→ SET EXERCISE 1: Below is a passage on electron configurations, followed by a set of entries. List every chemical element symbol that appears in the passage.

We will add a maximum of 2 electrons for each different s orbital, a maximum of 6 electrons for each different set of p orbitals, and a maximum of 10 electrons for each different set of d orbitals until we no longer have any electrons to add.

 

(a) Cs has 55 electrons, so the electron configuration is:

 

1s2 2s2 2p6 3s2 3p6 4s2 3d10 4p6 5s2 4d10 5p6 6s1

 

(b) Sb has 51 electrons, so the electron configuration is:  

 

1s2 2s2 2p6 3s2 3p6 4s2 3d10 4p6 5s2 4d10 5p3

 

Note that the electron configurations for some elements are exceptions and will not exactly follow the process above.

 

 

For some of our purposes, we will only need to know the distribution of electrons that occupy the larger orbitals in the atom and, therefore, that tend to be more distant from the nucleus.  In these cases, we can write what are known as shorthand noble gas electron configurations that focus only on the outermost electrons.  (The noble gases are the elements in Group 18 furthest to the right on the periodic table.)  To write the shorthand noble gas electron configuration for an element, we will do the following:

 

1. Represent the inner electrons in the atom by writing the symbol of the noble gas at the end of the previous row in brackets.  For example, for Cs we would write the noble gas core [Xe] to represent the first 54 electrons in the atom, and for Sb we would write the noble gas core [Kr] to represent the first 36 electrons in the atom.

→ EXTRACTED MATERIAL:
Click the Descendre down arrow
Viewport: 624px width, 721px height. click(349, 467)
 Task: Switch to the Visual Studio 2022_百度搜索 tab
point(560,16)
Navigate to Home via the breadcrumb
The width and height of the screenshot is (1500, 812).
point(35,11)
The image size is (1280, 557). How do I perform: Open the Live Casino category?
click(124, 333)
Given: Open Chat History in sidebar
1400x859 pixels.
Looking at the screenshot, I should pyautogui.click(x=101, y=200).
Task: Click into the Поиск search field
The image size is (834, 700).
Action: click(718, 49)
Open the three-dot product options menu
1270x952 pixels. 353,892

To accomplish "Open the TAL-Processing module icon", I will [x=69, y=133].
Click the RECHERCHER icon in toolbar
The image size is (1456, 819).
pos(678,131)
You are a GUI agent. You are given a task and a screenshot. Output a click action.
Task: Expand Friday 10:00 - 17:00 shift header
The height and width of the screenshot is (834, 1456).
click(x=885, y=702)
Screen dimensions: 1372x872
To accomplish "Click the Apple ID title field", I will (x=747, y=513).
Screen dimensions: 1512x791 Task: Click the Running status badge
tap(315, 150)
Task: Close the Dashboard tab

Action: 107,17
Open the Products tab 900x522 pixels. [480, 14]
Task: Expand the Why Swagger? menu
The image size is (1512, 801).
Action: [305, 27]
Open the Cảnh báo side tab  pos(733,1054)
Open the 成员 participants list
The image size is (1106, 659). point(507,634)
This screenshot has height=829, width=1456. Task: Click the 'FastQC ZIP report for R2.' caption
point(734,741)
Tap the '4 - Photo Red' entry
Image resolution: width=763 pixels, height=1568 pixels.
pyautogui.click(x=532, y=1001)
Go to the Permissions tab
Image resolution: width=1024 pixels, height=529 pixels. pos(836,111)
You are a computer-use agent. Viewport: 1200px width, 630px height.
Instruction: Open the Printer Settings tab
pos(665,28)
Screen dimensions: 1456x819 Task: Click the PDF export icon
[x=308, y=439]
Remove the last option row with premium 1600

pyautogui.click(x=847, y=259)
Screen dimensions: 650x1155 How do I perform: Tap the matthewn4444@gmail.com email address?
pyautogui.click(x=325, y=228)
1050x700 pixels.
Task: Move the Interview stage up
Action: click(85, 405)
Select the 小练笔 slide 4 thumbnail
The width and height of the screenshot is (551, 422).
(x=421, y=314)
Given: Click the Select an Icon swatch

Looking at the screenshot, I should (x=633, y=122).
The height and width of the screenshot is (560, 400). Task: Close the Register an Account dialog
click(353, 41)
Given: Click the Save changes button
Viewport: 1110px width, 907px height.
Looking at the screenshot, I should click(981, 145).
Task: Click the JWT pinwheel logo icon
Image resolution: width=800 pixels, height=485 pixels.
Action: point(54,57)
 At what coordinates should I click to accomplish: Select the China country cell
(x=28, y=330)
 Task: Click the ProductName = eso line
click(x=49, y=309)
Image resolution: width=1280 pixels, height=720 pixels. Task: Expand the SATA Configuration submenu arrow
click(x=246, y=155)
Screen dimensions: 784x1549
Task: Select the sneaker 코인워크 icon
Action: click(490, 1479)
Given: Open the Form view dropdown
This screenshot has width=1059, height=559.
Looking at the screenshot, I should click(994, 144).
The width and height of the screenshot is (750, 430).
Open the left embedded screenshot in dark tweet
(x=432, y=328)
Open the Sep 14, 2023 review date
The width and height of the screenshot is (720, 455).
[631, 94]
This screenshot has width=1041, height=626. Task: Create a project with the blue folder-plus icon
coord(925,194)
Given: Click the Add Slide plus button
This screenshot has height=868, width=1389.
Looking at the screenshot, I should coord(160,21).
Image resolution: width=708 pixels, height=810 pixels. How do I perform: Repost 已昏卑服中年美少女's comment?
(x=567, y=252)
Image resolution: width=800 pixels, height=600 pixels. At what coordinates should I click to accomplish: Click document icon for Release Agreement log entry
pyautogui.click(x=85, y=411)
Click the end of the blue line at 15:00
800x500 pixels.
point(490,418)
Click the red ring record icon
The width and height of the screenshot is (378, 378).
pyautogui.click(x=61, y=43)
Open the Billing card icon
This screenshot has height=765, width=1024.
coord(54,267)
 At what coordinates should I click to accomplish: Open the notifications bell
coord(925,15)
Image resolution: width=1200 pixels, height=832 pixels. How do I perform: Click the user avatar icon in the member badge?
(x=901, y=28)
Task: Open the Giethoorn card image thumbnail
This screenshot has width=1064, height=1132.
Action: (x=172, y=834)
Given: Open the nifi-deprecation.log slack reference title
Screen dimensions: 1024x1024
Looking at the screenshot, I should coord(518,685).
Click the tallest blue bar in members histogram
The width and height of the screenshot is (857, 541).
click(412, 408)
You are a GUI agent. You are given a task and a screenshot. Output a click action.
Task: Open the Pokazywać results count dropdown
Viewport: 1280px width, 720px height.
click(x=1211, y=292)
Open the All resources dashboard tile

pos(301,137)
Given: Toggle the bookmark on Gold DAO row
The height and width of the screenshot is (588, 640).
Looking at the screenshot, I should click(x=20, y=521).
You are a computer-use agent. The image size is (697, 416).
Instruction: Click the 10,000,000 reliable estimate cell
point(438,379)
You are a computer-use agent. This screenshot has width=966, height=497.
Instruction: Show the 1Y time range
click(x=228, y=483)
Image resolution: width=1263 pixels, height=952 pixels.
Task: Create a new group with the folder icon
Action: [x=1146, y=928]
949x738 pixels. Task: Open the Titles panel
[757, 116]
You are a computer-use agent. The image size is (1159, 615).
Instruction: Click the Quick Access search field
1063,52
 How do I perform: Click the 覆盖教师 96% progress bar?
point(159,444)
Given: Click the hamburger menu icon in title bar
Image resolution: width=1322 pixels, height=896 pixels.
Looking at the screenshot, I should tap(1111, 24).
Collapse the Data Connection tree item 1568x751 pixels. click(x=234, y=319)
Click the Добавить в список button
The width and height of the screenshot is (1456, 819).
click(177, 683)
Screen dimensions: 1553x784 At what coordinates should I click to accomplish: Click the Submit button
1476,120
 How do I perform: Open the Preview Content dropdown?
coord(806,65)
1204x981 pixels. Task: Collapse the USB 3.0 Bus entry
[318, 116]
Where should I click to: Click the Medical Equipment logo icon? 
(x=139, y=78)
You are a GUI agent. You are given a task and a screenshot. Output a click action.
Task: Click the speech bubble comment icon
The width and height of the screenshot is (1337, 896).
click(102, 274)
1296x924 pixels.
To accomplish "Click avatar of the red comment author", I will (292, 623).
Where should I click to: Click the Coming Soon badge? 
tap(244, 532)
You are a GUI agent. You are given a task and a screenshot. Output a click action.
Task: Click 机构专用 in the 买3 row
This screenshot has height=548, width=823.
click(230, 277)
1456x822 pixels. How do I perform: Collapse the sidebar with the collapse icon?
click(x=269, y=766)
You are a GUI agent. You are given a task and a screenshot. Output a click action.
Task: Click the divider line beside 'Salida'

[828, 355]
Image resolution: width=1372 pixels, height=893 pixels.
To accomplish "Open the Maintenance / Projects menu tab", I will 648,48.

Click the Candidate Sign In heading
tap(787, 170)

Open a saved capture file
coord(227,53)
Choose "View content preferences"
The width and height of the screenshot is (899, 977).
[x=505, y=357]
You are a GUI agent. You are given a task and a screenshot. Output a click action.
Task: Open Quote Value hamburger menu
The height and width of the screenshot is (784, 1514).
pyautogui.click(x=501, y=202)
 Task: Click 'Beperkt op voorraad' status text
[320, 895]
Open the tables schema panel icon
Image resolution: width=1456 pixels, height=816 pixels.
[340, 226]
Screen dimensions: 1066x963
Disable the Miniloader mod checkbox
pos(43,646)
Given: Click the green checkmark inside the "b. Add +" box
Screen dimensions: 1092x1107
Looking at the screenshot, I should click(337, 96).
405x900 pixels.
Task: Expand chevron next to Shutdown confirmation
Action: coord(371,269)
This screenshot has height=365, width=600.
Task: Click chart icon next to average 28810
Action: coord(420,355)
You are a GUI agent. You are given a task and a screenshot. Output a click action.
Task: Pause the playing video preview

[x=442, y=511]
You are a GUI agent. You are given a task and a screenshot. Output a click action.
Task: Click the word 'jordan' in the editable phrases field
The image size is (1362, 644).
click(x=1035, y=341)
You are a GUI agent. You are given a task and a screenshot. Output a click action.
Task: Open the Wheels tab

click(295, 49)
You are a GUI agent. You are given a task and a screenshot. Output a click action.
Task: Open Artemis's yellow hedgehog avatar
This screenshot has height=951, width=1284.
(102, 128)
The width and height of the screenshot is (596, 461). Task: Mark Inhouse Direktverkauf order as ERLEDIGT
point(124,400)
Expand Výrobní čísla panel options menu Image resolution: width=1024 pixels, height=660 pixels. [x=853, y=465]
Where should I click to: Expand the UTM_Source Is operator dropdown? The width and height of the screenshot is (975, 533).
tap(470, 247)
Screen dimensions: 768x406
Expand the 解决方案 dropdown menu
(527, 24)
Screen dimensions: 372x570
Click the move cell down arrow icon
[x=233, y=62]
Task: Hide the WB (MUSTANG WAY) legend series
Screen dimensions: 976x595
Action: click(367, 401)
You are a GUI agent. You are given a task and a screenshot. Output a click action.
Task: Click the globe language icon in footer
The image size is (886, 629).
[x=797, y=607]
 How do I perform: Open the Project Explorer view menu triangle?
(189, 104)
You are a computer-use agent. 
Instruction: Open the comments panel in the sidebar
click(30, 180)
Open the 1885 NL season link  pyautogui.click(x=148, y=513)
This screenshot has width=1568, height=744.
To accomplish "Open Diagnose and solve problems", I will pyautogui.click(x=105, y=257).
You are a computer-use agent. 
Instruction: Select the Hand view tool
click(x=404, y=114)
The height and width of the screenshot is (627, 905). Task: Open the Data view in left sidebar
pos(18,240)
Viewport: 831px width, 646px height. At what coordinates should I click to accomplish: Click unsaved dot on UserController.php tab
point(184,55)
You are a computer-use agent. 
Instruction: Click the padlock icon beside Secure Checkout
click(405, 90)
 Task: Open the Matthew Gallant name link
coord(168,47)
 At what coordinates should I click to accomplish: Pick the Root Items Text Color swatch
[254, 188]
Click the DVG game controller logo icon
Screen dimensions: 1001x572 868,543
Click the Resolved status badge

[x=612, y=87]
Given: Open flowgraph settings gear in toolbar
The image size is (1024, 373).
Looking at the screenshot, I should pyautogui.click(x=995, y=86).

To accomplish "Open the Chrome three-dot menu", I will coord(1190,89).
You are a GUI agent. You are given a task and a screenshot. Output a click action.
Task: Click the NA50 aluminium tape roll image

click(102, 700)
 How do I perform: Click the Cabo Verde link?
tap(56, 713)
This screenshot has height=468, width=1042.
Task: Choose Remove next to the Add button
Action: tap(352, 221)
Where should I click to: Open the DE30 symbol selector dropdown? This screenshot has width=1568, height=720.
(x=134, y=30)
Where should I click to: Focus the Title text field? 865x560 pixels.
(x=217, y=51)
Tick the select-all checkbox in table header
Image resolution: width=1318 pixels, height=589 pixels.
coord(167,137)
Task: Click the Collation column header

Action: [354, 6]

→ SET EXERCISE 2: From the entries above, output the lines starting at the line with "You are a computer-use agent. This" up to and including the line with "Action: [x=1146, y=928]", copied verbatim.

→ RESPONSE 1: Cs, Sb, Xe, Kr

→ RESPONSE 2:
You are a computer-use agent. This screenshot has width=966, height=497.
Instruction: Show the 1Y time range
click(x=228, y=483)
Image resolution: width=1263 pixels, height=952 pixels.
Task: Create a new group with the folder icon
Action: [x=1146, y=928]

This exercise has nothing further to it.